Recently, I recorded a saxophone part for an Aotearoa-based FACEM friend’s virtual performance of Stevie Wonder’s Superstition. My partner noticed I seemed lighter the next day – and I did feel that.
At the same time, I felt anxious and guilty, and worried that somehow me taking this time to do something that was not family or healthcare related would be judged harshly. Shouldn’t I, as President, always be striving and working towards a better health system for patients, and for healthcare workers?
Then it occurred to me that single-minded dedication to work is the exact opposite of what FACEMs, trainees and, perhaps most importantly, emergency doctors of the future, need to see from me and other leaders in this space. They need to see us living our full and wide lives. They need to see us finding joy, taking time out, filling up our own cup.
This realisation was verified to me the very next day. While working one of the busiest shifts of my career, I was receiving messages from colleagues across the system who were assessing patients in hallways, and corners, had to compromise their treatment plans to allow for the lack of space and privacy. They were telling me about waits of 36 hours – and more – for inpatient beds. They were telling me about rosters with chronic gaps and constant guilt about not being able to cover more hours. These patients, and doctors, deserved so much better than the malfunctioning health system could give them right now. It was so upsetting to hear, and to know that I could not do more to help.
But the saxophone day was still fresh in my mind, and it stopped me from ruminating too much, and shored up my capacity to cope.
It is so important to play that saxophone. Ride that mountain bike. Sit under a tree and read a book. Cuddle that puppy – yes, I am pleased to announce that my family has just welcomed a brand-new member, a Golden Labrador called Sandy.
I was also lifted this past month by finally – after many COVID-19-related roadblocks, both literal and figurative – making it to Western Australia to visit with FACEMs, and to attend the WA conference. It was wonderful to listen to inspiring speakers, and connect with friends made over Zoom, all with a stunning view of the Perth skyline.
While I was unable to make it to Aotearoa New Zealand for last week’s Manaaki Mana hui, it was inspiring to see and hear about the many important discussions taking place as part of ongoing mahi towards ACEM's commitment to providing excellent, culturally safe care for Māori, underpinned by Te Rautaki Manaaki Mana Strategy for the period 2022-2025.
It has once again been a busy month since last I wrote to you.

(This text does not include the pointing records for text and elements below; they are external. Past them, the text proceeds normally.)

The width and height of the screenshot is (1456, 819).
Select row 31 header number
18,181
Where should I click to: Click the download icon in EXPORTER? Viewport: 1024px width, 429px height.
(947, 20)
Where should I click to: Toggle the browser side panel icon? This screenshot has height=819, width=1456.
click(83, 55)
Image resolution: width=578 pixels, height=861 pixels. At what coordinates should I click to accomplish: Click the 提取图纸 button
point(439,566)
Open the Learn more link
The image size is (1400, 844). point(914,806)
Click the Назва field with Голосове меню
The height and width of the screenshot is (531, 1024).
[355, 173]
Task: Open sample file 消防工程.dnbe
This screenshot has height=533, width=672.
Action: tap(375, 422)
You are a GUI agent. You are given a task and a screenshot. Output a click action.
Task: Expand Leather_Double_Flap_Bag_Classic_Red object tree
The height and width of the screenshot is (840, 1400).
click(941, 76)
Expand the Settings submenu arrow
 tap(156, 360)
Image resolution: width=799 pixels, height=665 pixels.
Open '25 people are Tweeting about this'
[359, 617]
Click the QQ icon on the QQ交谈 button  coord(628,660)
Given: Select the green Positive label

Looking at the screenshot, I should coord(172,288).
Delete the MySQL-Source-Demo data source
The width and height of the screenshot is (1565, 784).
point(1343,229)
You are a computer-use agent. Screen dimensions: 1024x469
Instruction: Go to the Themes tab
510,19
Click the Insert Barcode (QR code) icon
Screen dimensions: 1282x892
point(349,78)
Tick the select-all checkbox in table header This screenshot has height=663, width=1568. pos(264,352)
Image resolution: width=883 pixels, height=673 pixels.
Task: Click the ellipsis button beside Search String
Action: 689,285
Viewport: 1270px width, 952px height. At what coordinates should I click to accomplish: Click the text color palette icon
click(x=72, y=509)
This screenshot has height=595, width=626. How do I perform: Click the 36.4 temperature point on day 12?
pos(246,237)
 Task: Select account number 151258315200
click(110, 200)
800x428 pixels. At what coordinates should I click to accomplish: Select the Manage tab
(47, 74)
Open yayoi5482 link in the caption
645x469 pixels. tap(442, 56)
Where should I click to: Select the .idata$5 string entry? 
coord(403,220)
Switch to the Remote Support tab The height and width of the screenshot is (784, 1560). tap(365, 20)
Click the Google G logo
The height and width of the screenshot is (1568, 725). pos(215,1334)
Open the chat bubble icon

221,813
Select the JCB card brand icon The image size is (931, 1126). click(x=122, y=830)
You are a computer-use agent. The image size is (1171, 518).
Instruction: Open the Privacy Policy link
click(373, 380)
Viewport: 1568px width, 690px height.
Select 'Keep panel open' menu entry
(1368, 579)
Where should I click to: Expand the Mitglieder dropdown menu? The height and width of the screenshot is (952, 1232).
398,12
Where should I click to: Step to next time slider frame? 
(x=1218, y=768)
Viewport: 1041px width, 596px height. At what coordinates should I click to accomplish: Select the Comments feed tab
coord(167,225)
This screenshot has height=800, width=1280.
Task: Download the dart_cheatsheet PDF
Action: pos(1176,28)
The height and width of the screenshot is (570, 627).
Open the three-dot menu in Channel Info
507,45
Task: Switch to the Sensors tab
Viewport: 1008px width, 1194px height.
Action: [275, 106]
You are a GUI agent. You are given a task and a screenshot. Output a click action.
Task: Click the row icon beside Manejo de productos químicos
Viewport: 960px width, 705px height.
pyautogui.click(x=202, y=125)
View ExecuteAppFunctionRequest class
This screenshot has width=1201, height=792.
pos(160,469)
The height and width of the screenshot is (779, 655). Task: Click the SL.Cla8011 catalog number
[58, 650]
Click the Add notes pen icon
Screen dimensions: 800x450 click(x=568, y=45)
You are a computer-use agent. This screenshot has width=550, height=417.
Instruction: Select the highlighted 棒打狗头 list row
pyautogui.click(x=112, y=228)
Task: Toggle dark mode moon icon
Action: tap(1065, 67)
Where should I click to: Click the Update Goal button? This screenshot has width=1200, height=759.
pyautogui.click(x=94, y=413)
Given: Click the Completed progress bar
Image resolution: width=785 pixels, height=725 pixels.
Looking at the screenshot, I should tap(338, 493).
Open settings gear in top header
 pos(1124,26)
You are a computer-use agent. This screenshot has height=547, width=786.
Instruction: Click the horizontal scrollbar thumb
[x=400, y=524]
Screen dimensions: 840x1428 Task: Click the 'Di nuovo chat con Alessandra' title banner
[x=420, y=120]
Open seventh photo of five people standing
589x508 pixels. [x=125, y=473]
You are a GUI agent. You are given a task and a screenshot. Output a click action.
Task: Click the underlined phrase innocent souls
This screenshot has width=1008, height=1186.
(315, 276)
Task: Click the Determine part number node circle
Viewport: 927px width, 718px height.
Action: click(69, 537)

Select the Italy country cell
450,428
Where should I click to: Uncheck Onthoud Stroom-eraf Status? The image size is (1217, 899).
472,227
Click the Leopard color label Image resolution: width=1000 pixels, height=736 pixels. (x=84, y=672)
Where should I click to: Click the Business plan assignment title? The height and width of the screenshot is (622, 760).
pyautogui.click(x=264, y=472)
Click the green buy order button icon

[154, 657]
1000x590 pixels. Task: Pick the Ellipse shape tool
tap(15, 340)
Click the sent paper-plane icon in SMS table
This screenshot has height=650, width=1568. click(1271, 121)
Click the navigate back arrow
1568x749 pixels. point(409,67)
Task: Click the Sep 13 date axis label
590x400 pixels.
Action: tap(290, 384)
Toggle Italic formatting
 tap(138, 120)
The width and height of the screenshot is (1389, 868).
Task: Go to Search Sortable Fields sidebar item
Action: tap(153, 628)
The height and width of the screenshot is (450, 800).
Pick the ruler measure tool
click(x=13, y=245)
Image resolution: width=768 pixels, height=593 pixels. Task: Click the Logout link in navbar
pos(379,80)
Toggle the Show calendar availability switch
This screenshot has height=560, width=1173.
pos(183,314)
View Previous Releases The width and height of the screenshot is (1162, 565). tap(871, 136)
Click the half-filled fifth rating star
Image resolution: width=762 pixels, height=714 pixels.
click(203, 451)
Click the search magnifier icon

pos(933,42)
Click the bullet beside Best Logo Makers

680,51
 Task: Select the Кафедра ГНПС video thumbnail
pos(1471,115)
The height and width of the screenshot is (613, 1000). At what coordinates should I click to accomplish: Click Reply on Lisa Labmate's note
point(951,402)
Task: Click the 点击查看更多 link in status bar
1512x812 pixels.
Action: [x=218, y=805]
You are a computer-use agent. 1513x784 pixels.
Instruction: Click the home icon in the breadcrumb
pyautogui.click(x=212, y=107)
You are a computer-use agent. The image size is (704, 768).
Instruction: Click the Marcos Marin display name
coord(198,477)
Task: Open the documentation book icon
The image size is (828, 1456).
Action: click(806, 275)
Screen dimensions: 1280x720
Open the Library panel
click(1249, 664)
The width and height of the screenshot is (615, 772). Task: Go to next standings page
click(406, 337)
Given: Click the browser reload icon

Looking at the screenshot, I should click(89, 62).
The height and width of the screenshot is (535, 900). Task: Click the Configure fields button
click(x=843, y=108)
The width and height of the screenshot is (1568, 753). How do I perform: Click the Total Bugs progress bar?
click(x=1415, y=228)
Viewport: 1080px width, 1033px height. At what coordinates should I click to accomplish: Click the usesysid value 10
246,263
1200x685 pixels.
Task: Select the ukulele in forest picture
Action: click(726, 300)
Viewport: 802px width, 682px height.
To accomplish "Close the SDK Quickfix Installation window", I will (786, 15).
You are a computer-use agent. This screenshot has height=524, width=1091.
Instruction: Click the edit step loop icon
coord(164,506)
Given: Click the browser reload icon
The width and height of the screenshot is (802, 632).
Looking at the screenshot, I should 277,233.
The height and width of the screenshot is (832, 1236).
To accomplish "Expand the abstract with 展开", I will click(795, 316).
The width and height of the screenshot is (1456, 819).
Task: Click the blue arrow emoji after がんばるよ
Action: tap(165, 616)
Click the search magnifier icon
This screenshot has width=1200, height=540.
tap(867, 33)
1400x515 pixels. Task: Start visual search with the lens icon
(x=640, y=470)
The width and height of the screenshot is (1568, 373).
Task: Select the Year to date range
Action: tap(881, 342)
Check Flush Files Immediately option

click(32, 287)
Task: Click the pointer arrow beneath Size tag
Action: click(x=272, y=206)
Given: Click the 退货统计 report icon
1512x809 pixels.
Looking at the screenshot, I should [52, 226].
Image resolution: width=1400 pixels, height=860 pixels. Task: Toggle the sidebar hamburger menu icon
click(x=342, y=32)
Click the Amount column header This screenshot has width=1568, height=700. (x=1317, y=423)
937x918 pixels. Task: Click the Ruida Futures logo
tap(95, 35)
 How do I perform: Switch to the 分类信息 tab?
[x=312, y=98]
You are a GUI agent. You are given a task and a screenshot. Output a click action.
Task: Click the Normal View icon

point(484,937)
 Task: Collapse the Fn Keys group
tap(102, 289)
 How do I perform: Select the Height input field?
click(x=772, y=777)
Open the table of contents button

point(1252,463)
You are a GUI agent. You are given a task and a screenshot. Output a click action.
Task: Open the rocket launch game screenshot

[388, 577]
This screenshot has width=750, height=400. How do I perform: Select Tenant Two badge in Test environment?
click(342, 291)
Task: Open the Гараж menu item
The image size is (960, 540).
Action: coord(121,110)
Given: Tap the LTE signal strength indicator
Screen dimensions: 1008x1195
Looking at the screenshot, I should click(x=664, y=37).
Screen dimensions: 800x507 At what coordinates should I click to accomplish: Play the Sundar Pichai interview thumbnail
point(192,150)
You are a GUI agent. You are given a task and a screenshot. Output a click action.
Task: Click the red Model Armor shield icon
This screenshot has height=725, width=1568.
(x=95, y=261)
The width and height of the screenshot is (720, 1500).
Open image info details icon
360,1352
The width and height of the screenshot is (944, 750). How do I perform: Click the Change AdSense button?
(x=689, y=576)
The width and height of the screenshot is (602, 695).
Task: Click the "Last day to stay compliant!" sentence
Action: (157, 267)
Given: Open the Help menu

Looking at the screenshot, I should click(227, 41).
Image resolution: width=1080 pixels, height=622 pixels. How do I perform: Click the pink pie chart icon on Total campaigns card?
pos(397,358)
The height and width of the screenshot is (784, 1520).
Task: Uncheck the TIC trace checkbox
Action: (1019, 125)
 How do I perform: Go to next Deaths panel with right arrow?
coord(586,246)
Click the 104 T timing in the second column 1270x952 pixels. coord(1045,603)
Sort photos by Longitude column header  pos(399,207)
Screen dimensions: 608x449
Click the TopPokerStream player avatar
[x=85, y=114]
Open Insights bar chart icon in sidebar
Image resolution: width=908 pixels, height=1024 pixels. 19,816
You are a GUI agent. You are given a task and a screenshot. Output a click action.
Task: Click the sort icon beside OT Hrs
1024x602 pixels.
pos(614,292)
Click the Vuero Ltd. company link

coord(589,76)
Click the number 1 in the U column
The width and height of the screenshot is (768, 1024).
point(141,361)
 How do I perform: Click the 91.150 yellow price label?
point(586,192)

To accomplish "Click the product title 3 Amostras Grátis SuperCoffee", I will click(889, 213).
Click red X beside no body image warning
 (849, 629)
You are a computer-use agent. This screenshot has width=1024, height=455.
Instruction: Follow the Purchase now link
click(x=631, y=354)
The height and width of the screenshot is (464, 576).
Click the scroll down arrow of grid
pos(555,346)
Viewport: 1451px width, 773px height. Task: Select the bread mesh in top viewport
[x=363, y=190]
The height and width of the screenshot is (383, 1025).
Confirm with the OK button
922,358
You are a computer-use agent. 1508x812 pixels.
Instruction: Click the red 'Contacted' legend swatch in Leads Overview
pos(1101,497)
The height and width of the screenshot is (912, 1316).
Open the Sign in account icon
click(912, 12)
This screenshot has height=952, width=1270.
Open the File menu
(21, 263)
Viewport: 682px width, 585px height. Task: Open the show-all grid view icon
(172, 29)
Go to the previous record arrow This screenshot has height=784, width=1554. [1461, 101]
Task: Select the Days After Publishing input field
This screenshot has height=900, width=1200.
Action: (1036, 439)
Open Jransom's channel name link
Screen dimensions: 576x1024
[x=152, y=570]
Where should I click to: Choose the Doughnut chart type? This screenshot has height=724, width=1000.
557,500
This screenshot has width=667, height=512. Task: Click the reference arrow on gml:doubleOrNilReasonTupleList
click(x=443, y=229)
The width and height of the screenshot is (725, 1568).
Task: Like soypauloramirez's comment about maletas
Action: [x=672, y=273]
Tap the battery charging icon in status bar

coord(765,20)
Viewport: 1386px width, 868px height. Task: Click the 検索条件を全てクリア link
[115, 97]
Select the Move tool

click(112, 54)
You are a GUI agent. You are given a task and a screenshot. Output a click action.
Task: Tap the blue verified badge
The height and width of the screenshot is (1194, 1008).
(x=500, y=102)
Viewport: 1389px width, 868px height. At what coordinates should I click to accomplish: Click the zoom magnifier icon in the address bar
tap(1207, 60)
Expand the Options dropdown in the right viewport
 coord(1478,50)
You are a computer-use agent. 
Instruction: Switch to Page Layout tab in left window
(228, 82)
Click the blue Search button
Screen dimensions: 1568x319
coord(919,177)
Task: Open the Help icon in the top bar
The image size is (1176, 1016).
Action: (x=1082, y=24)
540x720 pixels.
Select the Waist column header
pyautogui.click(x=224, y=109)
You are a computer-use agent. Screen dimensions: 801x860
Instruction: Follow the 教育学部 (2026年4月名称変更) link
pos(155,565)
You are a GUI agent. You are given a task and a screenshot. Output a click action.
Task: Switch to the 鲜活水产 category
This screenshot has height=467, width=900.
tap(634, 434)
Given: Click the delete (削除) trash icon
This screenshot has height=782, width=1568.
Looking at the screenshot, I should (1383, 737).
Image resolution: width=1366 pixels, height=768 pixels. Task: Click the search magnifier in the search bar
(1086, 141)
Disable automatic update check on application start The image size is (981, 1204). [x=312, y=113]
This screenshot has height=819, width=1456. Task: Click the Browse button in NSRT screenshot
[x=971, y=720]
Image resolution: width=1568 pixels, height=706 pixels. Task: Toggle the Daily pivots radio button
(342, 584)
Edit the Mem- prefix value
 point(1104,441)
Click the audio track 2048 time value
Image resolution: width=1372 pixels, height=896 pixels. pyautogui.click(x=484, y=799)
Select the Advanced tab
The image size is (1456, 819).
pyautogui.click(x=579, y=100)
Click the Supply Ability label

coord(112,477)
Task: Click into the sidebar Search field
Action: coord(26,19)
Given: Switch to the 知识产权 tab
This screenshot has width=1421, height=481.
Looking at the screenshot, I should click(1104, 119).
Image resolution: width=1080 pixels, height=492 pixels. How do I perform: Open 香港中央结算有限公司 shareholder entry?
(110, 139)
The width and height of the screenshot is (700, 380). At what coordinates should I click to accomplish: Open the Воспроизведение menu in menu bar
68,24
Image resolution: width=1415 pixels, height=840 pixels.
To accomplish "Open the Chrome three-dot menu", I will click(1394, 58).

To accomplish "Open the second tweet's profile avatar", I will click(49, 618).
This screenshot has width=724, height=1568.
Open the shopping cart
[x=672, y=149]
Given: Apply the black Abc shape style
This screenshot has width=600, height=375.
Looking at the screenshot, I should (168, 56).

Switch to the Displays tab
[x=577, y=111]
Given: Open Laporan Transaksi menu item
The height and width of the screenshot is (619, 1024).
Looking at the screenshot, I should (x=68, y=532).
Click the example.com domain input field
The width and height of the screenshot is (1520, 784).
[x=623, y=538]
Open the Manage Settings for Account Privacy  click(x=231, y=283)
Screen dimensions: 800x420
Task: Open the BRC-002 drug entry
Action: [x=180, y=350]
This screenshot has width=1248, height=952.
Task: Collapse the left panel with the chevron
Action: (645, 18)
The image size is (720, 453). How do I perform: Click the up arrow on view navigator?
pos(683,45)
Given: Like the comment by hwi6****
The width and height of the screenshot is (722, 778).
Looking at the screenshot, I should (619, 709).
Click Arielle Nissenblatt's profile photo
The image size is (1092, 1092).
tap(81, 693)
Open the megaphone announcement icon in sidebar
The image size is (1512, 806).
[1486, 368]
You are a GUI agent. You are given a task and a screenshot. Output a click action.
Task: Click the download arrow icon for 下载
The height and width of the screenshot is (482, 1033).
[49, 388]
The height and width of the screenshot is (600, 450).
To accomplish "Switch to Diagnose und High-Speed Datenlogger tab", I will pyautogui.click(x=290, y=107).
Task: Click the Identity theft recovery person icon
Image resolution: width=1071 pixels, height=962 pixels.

Floods in eastern Australia have devastated many communities, and our thoughts are with them. It is terrifying how often these ‘once-in-a-lifetime’ weather events are occurring. We know that climate and health are linked, deeply. ACEM is campaign partners to the Healthy Climate Future, calling on our political leaders to urgently deliver a climate-ready and climate-friendly healthcare system. Because we all know that it is the biggest threat to healthcare systems worldwide.
This last month, I represented the College at the Inquiry into the Impact of Ambulance Ramping and Access Block on the Operation of Hospital Emergency Departments in New South Wales. While it was NSW-based, as former college President Dr Simon Judkins tweeted to every health minister in each Australian state, “Please note, the findings here will be VERY relevant to your state and territory. Watch, listen, learn, and act.”
The College stands by every word of the evidence given and will continue to advocate privately and publicly until the health system is accessible, affordable and accountable.
In this work, we hope to be guided by a new report commissioned and recently released by the College, and produced by The Sax Institute. Access block: A review of potential solutions is a literature review that analyses more than a decade of global research to ascertain four clear evidence-based solutions for access block.
This month, Victorians go to the polls. We have seen a lot of health-related discussion, debate and policy pledges and I hope that we see this translated to real change.
In every part of Australia and Aotearoa New Zealand, it is more important than ever to refocus on the fundamental problem – the broken health system – and for every speciality and area in health to collaborate and reimagine and reform the “system” into something that is accessible, affordable, and accountable and that meets the needs of all people.
This isn’t excessive optimism. I am not saying it is going to be easy. But I know we have the skills and the motivation and the means to do it, and that we have no other choice. Because we are living the alternative right now, and it is harming people. It is breaking healthcare workers and it is making people turn on each other. We healthcare workers must refuse to be divided. We must remember the real enemy is a malfunctioning health system and unite to fix it.
I look forward to seeing many of you at the Spring Symposium this month in Christchurch, where we will discuss all the matters that face emergency medicine celebrate the graduation of a new generation of FACEMs and draw strength from in-person connection, and from the stunning scenery of Te Waipounamu, Aotearoa New Zealand’s South Island.
Until then, and until next month’s blog – thank you, for all that you do. As always, whatever the next month brings, we will get through it together.